Download or read book The Routledge Companion to Eighteenth Century Philosophy written by Aaron Garrett and published by Routledge. This book was released on 2014-03-21 with total page 1019 pages. Available in PDF, EPUB and Kindle. Book excerpt: The Eighteenth century is one of the most important periods in the history of Western philosophy, witnessing philosophical, scientific, and social and political change on a vast scale. In spite of this, there are few single volume overviews of the philosophy of the period as a whole. The Routledge Companion to Eighteenth Century Philosophy is an authoritative survey and assessment of this momentous period, covering major thinkers, topics and movements in Eighteenth century philosophy. Beginning with a substantial introduction by Aaron Garrett, the thirty-five specially commissioned chapters by an outstanding team of international contributors are organised into seven clear parts: Context and Movements Metaphysics and Understanding Mind, Soul, and Perception Morals and Aesthetics Politics and Society Philosophy in relation to the Arts and Sciences Major Figures. Major topics and themes are explored and discussed, ranging from materialism, free will and personal identity; to the emotions, the social contract, aesthetics, and the sciences, including mathematics and biology. The final section examines in more detail three figures central to the period: Hume, Rousseau and Kant. As such The Routledge Companion to Eighteenth Century Philosophy is essential reading for all students of the period, both in philosophy and related disciplines such as politics, literature, history and religious studies.

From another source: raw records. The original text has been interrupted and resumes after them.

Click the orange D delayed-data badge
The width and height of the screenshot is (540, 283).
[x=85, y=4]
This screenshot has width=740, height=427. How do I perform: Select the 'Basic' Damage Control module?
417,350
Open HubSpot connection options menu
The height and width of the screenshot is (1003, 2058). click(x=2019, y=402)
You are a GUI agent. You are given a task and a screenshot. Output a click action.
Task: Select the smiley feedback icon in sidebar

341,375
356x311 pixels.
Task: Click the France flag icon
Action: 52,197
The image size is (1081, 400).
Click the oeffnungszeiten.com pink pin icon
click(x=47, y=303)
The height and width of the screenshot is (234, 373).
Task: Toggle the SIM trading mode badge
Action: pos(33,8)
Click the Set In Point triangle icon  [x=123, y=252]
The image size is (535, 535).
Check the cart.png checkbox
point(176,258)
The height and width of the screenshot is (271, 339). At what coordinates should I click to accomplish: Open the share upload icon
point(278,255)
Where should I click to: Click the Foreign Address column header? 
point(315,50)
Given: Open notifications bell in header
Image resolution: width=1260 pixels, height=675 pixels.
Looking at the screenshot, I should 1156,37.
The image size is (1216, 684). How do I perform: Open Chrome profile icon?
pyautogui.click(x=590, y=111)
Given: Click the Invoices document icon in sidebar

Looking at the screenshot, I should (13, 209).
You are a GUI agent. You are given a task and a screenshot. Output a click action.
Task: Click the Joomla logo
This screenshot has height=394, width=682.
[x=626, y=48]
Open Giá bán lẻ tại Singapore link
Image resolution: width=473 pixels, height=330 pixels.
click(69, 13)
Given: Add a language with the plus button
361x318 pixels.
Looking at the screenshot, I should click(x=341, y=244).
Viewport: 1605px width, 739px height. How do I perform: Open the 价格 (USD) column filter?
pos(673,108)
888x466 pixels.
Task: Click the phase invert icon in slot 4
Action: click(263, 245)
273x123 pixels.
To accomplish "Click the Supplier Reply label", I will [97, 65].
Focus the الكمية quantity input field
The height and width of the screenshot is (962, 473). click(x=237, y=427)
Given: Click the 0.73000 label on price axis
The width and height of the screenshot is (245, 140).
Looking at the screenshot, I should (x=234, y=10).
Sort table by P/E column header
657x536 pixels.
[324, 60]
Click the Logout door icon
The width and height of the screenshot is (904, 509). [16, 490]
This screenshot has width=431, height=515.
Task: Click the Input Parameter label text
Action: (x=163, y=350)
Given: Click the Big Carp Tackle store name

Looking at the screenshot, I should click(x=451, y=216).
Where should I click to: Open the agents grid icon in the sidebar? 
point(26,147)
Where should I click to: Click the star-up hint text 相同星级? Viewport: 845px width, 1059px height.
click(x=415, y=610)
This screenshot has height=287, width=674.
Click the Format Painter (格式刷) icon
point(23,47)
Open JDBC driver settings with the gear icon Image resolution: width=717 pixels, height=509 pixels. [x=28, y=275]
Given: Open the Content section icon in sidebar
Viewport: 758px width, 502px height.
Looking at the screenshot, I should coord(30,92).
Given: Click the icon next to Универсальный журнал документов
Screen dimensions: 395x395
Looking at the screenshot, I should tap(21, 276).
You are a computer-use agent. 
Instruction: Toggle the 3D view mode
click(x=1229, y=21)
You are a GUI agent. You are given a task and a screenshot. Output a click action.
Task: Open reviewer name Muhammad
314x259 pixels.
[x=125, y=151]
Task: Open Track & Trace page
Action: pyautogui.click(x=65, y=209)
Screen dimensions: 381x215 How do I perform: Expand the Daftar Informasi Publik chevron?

The Cambridge History of Reformation Era Theology

The Cambridge History of Reformation Era Theology
Author :
Publisher : Cambridge University Press
Total Pages : 921
Release :
ISBN-10 : 9781009302975
ISBN-13 : 1009302973
Rating : 4/5 (75 Downloads)

Book Synopsis The Cambridge History of Reformation Era Theology by : Kenneth G Appold

Download or read book The Cambridge History of Reformation Era Theology written by Kenneth G Appold and published by Cambridge University Press. This book was released on 2023-09-30 with total page 921 pages. Available in PDF, EPUB and Kindle. Book excerpt: This volume studies Reformation-Era theology by comparing how various denominations formulated and treated topics, thus encouraging ecumenical dialogue. It will remain the definitive place for teachers and students of theology to begin any further study into the origins and formulation of their denomination's teachings during this period.

Disputation by Decree

Disputation by Decree
Author :
Publisher : BRILL
Total Pages : 322
Release :
ISBN-10 : 9789004188808
ISBN-13 : 9004188800
Rating : 4/5 (08 Downloads)

Book Synopsis Disputation by Decree by : Marianne Roobol

Download or read book Disputation by Decree written by Marianne Roobol and published by BRILL. This book was released on 2010-10-05 with total page 322 pages. Available in PDF, EPUB and Kindle. Book excerpt: Prevailing scholarly analysis of the public disputations between D.V. Coornhert (1522-1590) and Dutch Reformed ministers is firmly rooted in a principled view of early modern tolerance. This study proposes a new point of departure, which involves breaking away from a Coornhert-centred reading of the debates in Leiden and the Hague, while focusing on the formal status of these disputations instead. Government support of the Reformed Church proved the backbone of these illuminating ‘disputations by decree’. The public legitimization of the Reformed Church – a goal with both political and theological significance – was at stake. As a micro-history of two very unique occasions in Dutch history, this study sheds new light on the complex development of political and religious argument in the early phase of the Dutch Revolt.